++++ RECORDED DATA

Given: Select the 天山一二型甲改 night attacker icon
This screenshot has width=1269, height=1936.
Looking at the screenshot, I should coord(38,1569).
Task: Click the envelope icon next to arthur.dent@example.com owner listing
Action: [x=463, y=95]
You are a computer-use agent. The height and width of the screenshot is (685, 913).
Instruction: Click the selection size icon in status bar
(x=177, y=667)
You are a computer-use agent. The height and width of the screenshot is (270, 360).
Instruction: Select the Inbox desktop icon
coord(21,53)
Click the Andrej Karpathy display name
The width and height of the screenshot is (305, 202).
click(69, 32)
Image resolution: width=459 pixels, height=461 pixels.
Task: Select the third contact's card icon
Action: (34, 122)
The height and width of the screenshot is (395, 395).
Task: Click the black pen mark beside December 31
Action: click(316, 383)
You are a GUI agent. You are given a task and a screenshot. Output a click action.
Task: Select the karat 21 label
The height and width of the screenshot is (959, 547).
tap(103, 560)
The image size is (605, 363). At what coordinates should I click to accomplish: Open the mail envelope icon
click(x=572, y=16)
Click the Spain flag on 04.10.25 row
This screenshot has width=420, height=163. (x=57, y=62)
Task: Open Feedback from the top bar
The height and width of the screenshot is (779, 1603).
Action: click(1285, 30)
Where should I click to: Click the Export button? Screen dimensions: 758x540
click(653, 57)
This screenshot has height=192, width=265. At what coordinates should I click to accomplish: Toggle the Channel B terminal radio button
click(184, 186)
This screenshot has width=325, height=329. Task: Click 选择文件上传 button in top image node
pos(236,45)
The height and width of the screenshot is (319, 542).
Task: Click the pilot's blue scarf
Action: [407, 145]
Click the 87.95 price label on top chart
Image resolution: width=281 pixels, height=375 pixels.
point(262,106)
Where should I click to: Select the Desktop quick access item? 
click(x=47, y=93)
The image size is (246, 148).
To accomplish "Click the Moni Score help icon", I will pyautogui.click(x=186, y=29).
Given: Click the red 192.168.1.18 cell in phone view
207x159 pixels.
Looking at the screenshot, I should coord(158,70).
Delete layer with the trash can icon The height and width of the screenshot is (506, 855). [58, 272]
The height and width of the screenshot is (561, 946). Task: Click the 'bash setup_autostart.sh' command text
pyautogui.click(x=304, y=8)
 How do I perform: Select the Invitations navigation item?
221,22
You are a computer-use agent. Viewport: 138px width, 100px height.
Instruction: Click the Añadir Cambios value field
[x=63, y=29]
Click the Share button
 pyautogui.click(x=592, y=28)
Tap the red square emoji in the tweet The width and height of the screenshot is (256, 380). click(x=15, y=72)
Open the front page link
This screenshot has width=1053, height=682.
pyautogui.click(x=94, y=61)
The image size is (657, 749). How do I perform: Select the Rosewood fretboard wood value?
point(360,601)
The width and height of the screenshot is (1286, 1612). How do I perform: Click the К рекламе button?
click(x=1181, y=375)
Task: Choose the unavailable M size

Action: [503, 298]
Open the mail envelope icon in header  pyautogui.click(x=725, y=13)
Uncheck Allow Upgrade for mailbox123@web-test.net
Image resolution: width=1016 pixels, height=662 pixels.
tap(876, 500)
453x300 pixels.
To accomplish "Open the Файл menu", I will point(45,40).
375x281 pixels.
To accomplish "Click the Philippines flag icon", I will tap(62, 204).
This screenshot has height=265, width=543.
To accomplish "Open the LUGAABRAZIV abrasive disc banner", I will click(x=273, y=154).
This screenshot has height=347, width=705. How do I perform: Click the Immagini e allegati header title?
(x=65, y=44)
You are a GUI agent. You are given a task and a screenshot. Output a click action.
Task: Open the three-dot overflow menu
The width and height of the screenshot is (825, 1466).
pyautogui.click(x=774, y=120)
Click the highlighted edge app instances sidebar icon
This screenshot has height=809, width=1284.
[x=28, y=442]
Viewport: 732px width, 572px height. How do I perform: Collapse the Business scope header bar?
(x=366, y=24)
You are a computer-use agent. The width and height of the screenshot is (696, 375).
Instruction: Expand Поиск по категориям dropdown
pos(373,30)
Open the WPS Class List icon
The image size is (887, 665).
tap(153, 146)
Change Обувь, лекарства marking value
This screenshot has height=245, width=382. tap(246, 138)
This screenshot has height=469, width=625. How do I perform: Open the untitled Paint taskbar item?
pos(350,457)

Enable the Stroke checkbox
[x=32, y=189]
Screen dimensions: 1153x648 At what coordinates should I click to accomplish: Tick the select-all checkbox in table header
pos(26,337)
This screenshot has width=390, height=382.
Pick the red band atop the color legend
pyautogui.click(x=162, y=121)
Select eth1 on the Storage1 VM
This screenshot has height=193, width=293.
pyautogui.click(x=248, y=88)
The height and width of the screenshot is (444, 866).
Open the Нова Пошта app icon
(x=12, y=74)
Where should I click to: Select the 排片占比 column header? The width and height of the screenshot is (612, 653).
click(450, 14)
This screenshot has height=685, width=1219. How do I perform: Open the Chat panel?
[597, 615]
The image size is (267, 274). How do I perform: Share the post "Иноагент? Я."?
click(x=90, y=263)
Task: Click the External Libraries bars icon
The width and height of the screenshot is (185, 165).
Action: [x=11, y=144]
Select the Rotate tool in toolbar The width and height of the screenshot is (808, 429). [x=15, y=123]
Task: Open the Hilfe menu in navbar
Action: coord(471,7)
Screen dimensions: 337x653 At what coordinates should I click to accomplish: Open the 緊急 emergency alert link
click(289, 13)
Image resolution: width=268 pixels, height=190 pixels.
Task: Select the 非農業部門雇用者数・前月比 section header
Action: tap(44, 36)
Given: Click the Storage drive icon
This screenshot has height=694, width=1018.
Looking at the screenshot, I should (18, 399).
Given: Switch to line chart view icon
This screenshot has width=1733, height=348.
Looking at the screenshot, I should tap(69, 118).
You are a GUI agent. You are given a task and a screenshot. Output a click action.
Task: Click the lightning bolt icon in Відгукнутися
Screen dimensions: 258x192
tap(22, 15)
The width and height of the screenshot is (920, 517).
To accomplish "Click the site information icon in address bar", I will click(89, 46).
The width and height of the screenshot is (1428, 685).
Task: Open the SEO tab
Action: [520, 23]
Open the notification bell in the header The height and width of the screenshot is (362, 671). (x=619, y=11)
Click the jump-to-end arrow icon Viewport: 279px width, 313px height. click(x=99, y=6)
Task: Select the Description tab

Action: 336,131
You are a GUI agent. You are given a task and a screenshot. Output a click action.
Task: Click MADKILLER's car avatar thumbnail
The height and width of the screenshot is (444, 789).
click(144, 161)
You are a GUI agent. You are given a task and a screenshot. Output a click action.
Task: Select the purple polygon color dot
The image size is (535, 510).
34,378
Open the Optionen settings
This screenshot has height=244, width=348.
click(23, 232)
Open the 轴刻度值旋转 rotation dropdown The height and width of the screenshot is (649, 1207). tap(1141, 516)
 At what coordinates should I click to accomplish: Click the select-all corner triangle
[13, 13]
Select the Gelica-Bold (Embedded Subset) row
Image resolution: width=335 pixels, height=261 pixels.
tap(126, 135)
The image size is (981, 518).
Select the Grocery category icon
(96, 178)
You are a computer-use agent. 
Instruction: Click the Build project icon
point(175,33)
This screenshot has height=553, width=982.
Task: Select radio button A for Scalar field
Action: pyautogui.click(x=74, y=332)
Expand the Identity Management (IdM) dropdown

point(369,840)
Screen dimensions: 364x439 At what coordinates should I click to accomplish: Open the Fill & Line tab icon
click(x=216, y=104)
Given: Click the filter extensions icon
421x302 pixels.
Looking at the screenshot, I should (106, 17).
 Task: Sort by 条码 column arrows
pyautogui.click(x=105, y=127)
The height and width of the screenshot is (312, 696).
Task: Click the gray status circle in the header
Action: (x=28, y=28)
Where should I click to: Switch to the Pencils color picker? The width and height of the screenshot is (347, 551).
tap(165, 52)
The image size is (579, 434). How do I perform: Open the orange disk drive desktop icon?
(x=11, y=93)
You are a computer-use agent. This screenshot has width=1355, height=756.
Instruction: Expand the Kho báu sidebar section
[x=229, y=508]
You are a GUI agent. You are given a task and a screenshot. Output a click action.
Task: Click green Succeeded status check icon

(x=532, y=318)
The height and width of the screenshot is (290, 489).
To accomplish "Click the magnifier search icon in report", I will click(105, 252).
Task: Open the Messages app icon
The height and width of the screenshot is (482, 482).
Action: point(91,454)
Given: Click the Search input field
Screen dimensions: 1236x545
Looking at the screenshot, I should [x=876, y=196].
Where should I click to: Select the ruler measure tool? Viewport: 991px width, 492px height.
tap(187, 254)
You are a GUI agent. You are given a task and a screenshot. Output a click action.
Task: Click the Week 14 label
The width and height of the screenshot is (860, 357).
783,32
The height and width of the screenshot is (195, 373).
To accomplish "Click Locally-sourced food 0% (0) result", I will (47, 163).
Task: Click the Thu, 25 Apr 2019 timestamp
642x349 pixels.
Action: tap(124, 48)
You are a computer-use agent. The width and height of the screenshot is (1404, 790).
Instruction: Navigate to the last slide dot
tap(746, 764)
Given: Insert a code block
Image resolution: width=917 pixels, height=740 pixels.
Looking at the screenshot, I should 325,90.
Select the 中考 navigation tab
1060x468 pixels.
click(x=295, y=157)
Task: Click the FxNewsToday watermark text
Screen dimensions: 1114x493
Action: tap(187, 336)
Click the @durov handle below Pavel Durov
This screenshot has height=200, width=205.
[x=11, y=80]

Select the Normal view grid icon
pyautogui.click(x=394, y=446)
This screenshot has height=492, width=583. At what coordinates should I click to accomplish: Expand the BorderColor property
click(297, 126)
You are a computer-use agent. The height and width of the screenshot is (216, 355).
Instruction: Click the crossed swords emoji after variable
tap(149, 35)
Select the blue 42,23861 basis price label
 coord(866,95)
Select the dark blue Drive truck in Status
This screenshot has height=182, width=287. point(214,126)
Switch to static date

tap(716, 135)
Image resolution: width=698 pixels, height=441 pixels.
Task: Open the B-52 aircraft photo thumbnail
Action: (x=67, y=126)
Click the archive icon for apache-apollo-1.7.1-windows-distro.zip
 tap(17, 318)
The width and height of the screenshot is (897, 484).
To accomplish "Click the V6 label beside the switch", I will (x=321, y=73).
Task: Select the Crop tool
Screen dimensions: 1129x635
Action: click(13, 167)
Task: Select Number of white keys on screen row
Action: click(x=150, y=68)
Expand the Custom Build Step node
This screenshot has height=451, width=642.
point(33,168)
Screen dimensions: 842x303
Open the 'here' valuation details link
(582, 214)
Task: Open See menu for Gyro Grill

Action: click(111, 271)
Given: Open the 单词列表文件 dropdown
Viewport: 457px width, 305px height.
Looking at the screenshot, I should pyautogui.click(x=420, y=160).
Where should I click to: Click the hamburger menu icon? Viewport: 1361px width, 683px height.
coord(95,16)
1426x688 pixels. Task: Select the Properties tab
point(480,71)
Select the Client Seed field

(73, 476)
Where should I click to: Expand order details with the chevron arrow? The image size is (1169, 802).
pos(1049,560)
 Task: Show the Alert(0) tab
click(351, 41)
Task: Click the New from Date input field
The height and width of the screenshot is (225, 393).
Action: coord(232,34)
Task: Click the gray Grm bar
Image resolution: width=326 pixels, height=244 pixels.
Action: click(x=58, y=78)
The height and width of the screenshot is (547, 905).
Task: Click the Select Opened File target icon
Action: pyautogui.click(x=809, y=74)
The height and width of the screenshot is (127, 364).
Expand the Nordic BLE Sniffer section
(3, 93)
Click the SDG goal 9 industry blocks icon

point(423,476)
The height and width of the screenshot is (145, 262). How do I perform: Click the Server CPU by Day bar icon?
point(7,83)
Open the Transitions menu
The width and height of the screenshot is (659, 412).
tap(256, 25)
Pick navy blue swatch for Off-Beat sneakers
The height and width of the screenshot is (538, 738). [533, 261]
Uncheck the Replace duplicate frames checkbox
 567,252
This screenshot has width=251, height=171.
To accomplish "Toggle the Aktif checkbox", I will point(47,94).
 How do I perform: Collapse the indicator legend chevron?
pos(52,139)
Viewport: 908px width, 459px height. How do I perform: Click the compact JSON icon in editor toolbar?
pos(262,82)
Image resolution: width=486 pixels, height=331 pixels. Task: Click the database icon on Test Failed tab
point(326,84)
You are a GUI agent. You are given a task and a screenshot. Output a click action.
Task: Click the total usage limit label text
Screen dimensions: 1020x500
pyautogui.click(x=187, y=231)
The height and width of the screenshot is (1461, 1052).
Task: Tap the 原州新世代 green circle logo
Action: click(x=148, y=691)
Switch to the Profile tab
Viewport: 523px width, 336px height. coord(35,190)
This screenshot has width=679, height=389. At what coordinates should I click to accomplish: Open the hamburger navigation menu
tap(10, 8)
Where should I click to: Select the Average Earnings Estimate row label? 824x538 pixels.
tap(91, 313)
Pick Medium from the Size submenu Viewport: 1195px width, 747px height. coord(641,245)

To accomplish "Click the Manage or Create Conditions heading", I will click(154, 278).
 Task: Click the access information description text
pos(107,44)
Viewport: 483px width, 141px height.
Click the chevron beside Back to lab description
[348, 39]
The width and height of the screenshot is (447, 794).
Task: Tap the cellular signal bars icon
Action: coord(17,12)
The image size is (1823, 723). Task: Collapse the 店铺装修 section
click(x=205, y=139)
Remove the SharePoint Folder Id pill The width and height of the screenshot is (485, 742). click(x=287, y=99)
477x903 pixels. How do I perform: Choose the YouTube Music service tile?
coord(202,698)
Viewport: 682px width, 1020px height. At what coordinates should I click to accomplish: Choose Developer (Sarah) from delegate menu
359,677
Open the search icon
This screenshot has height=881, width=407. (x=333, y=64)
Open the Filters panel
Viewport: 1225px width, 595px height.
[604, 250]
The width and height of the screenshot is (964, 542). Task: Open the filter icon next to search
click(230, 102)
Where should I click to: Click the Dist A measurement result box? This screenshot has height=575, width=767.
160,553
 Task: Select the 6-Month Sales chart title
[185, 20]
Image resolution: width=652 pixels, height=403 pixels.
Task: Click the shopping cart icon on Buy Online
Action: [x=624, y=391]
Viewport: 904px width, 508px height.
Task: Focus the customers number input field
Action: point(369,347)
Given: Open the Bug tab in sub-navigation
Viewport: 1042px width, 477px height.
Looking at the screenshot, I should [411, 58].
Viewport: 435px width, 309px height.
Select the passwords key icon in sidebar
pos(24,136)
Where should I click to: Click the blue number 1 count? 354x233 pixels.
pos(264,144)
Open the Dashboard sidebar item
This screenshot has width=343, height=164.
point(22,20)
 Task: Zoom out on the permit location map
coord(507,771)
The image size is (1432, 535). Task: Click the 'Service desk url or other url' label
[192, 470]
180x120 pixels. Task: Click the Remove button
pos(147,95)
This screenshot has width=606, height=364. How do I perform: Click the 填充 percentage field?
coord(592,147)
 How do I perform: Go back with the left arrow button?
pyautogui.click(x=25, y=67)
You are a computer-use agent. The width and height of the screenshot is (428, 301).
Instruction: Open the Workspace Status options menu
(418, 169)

++++++++

§ PROMPT
Please restate only the opening stretch of the records above: every line from the first through the one containing "is (270, 360).", exactly as written.

§ EXERCISE OUTPUT
Given: Select the 天山一二型甲改 night attacker icon
This screenshot has width=1269, height=1936.
Looking at the screenshot, I should coord(38,1569).
Task: Click the envelope icon next to arthur.dent@example.com owner listing
Action: [x=463, y=95]
You are a computer-use agent. The height and width of the screenshot is (685, 913).
Instruction: Click the selection size icon in status bar
(x=177, y=667)
You are a computer-use agent. The height and width of the screenshot is (270, 360).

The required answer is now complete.